One possible explanation for the increase in ED admission decisions after accessing the interoperable EHR components could be related to the nature of medical problems that may tend to be more severe. Another explanation is that due to the decrease in single-day admissions the rate of long admissions increases. However, the findings suggest that short unnecessary admissions which are more related to lack of access to information can be prevented, in significant percentages, by using EHR components during the course of evaluation in the ED. The information components that contributed the most to reducing single-day admissions were previous hospitalizations, past laboratory results, imaging, and past surgeries. These components should thus be readily available for viewing to assist single-day admission decisions. In addition, when we analyzed the use of local vs. external information the results indicate that, in most cases, information created locally has much stronger relationship with admission decisions than information that gathered from external sources.

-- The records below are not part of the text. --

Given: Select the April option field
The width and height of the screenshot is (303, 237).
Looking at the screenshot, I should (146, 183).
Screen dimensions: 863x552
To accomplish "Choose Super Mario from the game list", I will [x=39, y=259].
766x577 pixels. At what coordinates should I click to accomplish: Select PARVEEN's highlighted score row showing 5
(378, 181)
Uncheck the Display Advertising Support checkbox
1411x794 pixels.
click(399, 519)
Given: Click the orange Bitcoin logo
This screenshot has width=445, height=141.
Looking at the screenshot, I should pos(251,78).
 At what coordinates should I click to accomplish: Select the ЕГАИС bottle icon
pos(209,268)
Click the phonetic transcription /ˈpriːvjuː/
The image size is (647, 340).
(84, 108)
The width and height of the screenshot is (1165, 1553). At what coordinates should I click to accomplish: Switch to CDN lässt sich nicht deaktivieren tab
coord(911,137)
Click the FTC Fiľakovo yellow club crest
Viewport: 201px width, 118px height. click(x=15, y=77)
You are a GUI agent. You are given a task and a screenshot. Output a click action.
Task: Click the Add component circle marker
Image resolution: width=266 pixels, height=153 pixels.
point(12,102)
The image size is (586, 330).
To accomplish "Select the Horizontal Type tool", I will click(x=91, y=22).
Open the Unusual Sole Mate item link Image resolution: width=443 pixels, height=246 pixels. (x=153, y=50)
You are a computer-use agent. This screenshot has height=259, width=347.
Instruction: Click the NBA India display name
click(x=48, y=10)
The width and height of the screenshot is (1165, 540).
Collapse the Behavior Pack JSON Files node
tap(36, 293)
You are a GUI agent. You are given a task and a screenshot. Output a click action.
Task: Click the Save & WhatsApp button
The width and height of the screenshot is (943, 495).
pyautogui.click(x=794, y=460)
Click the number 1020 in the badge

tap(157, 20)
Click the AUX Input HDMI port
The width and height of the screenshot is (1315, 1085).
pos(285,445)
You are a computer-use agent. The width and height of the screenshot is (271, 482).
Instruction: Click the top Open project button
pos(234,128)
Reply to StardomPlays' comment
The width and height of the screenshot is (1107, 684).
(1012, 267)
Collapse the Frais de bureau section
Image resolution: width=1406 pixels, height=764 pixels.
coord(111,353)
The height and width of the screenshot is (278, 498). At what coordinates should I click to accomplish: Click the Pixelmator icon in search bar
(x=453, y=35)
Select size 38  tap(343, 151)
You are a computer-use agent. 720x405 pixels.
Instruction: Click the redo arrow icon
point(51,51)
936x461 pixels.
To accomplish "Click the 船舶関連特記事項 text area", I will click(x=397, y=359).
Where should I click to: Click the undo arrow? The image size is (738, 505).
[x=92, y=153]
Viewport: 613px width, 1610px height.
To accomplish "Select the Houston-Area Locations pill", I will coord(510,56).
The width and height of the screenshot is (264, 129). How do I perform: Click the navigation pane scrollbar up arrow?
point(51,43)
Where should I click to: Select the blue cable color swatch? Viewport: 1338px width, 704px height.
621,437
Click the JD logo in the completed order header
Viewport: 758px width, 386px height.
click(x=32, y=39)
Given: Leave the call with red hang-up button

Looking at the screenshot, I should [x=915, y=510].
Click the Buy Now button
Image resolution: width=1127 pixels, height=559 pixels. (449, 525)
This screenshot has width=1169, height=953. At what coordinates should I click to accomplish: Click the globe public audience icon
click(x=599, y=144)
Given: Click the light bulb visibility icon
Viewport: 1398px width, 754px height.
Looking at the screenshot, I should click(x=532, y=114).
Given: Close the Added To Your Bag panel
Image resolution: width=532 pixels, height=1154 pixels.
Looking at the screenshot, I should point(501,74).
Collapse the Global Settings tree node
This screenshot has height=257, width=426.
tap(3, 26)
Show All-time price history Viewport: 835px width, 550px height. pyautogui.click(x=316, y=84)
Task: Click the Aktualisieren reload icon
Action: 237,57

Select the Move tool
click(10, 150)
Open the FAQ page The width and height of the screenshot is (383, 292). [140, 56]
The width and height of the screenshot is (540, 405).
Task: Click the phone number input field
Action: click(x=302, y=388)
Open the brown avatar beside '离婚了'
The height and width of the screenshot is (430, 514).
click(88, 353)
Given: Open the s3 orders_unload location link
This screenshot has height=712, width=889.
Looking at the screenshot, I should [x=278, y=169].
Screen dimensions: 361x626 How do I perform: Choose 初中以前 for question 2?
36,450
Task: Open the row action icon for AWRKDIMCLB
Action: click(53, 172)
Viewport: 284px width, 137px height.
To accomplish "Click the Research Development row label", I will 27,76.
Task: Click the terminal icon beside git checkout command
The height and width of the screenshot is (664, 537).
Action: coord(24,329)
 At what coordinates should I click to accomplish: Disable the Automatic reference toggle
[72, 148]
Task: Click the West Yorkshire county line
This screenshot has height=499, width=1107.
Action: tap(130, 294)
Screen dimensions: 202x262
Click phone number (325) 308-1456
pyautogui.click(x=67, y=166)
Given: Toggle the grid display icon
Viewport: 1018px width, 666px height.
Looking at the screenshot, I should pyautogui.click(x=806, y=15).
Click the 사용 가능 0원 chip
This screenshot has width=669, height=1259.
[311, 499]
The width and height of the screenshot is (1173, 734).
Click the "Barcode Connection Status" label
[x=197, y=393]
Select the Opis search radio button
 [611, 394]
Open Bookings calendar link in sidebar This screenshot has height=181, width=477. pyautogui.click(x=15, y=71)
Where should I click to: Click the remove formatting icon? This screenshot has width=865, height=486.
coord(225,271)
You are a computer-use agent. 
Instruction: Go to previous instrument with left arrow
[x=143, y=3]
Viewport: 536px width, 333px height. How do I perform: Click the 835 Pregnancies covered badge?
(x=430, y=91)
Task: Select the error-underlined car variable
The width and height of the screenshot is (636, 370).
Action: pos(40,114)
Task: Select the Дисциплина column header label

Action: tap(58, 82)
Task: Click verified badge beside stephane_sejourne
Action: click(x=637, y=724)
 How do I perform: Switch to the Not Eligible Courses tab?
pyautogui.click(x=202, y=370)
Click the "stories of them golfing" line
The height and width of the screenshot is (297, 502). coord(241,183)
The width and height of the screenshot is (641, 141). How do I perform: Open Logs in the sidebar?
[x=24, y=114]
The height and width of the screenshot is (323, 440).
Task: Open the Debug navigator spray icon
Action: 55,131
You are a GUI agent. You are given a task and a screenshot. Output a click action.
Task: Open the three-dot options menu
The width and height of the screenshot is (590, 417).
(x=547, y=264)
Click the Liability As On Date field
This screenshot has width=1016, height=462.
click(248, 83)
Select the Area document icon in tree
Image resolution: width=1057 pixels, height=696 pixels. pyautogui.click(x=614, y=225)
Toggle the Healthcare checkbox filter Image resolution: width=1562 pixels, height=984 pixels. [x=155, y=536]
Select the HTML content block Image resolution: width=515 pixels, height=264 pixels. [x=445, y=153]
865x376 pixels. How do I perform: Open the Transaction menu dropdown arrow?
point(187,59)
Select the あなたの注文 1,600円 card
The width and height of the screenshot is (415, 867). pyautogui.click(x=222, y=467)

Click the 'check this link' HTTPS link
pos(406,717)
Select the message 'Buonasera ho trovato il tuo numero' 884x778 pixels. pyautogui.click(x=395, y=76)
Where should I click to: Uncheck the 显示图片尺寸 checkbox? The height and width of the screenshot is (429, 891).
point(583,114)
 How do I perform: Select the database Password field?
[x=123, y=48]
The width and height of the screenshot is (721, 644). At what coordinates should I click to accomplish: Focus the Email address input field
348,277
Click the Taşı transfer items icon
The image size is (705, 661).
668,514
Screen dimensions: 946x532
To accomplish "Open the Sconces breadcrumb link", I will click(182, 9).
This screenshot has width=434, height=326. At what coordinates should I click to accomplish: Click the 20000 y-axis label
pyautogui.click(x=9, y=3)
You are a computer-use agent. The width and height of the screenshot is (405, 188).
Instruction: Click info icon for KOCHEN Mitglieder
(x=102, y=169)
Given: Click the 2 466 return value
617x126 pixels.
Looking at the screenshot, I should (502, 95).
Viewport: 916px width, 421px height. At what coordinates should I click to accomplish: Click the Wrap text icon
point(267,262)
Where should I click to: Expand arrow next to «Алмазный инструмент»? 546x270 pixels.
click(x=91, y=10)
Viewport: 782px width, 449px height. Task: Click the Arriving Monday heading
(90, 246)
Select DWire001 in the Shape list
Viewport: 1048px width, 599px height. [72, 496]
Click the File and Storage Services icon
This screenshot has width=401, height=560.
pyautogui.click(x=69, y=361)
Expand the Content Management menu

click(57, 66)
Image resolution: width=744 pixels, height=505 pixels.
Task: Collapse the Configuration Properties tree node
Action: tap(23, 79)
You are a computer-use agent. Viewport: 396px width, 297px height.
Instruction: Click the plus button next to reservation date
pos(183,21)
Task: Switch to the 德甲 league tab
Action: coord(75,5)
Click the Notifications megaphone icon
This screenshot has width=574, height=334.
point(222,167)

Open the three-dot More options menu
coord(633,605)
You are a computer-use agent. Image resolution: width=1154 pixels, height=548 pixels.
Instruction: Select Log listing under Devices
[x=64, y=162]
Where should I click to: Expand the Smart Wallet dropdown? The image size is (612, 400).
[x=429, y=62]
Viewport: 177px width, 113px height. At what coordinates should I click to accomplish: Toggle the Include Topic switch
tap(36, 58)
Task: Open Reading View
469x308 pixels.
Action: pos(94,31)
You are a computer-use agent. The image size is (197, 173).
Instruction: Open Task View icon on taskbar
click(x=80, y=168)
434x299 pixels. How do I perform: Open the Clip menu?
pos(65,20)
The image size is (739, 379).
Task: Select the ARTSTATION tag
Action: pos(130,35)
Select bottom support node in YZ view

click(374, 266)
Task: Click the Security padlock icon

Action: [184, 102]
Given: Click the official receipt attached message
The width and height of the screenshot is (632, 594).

Thus, the decision not to view important information may actually reflect physicians’ lack of time. This may encourage them to admit patients for a redundant single–day admission even if the information is readily available [10]. An example from this study results shows that viewing the information component of imaging, gathered from external sources can reduce the amount of single-day admissions in 22.9 % and thus help avoiding redundant short term admissions and saving costs.

5.1 Research contribution

The main goal in this study was to characterize the data components that improve the process of medical decision-making in EDs. Previous research has pinpointed differences in the use of information components across clinical specialties [14]. This characterization may help improve the appropriateness of test orders [11].

Second, we expanded research on admission decisions. We extended the results of a critical question in the ED: whether or not to admit the patient. We expanded our analysis to other outcomes (as compared to studies [5] and [14]). We used a unique comprehensive dataset since our population of patients consisted of the whole population. Consequently, our data included all the general hospitals that use the EHR IS.

Third, the findings may enable developers and designers of EHR/HIE technologies to better understand the specific components that affect IS meaningful use and the value of information. This, in turn, may help integrate the necessary information components into new and existing interoperable systems. The results suggest that, several changes may be worthwhile to implement in ISs. First, information components in the system screens could be changed to fit specific clinical case properties. It was already found that even when users were shown that previous data were available and the display was integrated into the user’s normal workflow, they generally accessed the data less than half the time [10]. Therefore, it is crucial to supply and promote substantial data for each type of decision and diagnosis [10]. Information components should be designed to help physicians make meaningful use of information, to consider this information properly, and to arrive at good decisions [8]. Poorly organized information can cause as many errors in decisions as having too little information [16].

Primary care providers find it difficult to keep up with information generated across different episodes of care. This situation is exacerbated when it is not from the same provider [3, 11]. Understanding the most significant information components may provide some guidance in the allocation of resources in this difficult endeavor of keeping up with patients’ medical information.

5.2 Avenues for future research

Adding the physician’s attributes to the log-file such as personal identification might facilitate research on network externalities, diffusion theory and TAM [6]. Second, a more in-depth analysis of information components regarding several main differential diagnoses, may improve our understanding on the issue. Such specific results may even prove helpful in modifying long-held medical guidelines [13]. Third, the results from this research could be used to formulate questionnaires to evaluate physicians’ priorities regarding different information components and required medical tests.